Sounds great right? That’s the dream promised by quite a few upstarts in the access control space today. But making that dream a reality is harder than it sounds. Most solutions require wholesale changes to hardware (“rip and replace”), which can be capital-intensive to deploy across entire portfolios of real estate and often slow given the large installed base of legacy hardware. Moreover, in multi-tenant buildings, tenants typically have their own specs and requirements for access to their space, which may differ from the base buildings’. Building acquisitions and dispositions complicate matters even further within landlord portfolios, creating jumbled patchworks of systems that do not speak to one another:
Another approach by some start-ups trying to break into the space has been to add extra hardware components as an overlay — but this is a Band-aid solution that isn’t usually supported by the existing players, produces yet more hardware fragmentation, and remains difficult to scale.
Actually, first, enter Waltz. Matt founded Waltz in 2015 in New York and aimed to tackle the exact problem we’ve been describing, with hardware. Waltz allowed building occupants to use their mobile devices at access points for entry. Its vision of a seamless experience and the thesis of the ability of access control to activate flexible work resonated with WeWork, which acquired it in 2019. Shortly after, WeWork entered into a much-publicized period of challenges.
Matt, Chip, and others from the Waltz team emerged from the fray to form SwiftConnect, taking their learnings from Waltz (as well as deep, encyclopedic-level knowledge about access control systems). They realized that to scale, the solution had to be software-based, not hardware, and that working with and not against legacy players would be key to capturing market share. Much easier to help slow-innovating but market-dominant access control companies cement their leadership roles by partnering and integrating with them to move them onto Swift’s Access Cloud, rather than fighting for share among multiple players trying to replace them.
Forging these partnerships as the neutral third party is key. The resulting software-based access control platform they are building is a middleware that is both flexible, working with many different systems within and across buildings, as well as seamless, automating workflows through integrations just as we described.
It’s early days for SwiftConnect, but they sit in an auspicious seat, and their rapidly expanding pipeline of customers attests to their promise.
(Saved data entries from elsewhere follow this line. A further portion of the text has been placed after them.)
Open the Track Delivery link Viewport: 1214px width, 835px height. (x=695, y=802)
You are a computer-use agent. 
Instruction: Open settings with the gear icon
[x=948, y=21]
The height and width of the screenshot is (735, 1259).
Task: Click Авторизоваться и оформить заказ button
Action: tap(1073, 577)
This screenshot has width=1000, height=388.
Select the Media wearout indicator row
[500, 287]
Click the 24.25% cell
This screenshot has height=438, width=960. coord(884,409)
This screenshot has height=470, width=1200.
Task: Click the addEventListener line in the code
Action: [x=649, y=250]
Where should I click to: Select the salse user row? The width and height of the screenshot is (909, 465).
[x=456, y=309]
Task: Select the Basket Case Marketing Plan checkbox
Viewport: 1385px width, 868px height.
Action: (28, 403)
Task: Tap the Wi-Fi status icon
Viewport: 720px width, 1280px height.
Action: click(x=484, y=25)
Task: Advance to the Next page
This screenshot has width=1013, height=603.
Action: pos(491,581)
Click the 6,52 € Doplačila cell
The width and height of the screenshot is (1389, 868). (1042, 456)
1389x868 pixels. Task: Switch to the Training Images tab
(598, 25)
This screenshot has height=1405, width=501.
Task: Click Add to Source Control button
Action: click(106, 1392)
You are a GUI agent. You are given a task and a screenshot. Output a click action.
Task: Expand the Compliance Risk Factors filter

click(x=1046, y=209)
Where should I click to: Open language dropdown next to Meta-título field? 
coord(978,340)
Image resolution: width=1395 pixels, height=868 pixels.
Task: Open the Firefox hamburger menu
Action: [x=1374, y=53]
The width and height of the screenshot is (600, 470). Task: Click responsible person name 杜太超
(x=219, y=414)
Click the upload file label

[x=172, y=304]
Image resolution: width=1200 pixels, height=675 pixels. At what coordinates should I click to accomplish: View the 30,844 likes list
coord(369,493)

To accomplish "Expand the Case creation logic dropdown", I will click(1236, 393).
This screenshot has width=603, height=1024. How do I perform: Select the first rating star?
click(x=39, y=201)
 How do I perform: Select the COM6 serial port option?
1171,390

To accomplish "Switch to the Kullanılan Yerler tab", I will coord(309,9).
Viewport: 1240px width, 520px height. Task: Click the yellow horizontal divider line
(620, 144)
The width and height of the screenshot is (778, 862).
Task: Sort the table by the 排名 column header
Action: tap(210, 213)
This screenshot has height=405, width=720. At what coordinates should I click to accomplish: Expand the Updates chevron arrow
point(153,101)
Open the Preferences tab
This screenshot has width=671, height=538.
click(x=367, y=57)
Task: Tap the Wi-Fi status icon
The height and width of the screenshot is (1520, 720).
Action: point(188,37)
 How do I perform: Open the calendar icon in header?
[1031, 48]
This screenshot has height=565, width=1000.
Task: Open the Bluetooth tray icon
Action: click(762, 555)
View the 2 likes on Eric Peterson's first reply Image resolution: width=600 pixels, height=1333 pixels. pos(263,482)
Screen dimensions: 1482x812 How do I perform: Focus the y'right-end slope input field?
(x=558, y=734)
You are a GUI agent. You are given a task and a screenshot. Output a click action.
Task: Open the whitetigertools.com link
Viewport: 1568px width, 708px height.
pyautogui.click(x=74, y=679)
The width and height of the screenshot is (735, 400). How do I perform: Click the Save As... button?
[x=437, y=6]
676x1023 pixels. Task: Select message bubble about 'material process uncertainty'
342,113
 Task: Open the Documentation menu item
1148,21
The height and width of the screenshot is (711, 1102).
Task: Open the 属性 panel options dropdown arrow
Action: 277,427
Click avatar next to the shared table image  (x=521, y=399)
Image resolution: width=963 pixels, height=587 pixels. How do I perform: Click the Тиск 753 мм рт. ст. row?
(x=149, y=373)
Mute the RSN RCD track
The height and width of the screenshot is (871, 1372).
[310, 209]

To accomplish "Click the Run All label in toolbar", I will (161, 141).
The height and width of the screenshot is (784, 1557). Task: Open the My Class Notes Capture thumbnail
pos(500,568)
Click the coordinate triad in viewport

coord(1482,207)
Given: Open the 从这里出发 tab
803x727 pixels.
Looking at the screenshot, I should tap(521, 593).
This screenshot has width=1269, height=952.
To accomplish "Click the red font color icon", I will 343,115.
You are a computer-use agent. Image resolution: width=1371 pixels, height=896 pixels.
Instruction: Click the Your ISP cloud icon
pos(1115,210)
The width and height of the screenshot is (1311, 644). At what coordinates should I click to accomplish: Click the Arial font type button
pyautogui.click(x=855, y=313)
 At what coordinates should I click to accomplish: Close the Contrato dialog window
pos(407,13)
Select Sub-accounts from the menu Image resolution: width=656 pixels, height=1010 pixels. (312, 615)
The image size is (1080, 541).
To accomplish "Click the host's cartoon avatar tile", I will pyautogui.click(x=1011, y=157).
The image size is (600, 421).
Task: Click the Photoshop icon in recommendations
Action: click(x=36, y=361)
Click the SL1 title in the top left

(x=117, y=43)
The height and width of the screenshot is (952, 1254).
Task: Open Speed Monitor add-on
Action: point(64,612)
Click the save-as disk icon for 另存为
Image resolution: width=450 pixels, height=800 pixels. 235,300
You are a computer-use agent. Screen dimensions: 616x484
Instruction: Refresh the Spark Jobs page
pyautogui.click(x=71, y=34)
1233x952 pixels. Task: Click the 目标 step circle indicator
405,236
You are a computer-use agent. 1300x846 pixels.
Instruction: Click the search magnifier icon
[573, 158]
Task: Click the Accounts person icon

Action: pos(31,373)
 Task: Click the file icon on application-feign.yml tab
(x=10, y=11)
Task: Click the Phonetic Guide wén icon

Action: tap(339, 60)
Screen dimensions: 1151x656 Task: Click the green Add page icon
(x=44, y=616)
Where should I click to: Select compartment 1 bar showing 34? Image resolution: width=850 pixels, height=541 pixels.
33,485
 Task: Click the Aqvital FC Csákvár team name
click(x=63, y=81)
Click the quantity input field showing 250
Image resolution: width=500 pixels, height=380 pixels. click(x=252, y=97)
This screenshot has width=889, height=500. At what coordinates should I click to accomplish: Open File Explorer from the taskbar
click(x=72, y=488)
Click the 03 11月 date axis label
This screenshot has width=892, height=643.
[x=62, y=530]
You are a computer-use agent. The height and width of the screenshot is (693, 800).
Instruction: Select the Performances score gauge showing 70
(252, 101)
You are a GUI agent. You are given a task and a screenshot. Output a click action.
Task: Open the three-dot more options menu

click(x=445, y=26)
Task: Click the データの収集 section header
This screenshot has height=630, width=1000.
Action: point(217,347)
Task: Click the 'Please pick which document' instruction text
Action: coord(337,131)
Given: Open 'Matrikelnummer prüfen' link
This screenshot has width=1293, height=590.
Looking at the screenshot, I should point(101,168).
While numerous other parties also aspire to integrate with access control, it’s our view that SwiftConnect’s, open and neutral positioning gives it the best chance to act as the glue that holds all the disparate technologies and stakeholders together, in effect becoming an industry utility. Once the glue begins to set, we believe that infrastructure will activate even more innovation to come.
This week, Apple announced the first deployment of Apple Wallet in commercial real estate access — allowing Silverstein tenants at 7 World Trade Center in New York to hold HID credentials in their Wallets. to use at the building’s turnstiles and at the suite level— all powered by SwiftConnect. Those tenants will be able to store multiple credentials in the same wallet, tap their iPhones or Apples Watches for entry without looking for the right app or credential, and gain access without missing a beat.
7 World Trade Center is first — but the rest of the world is next.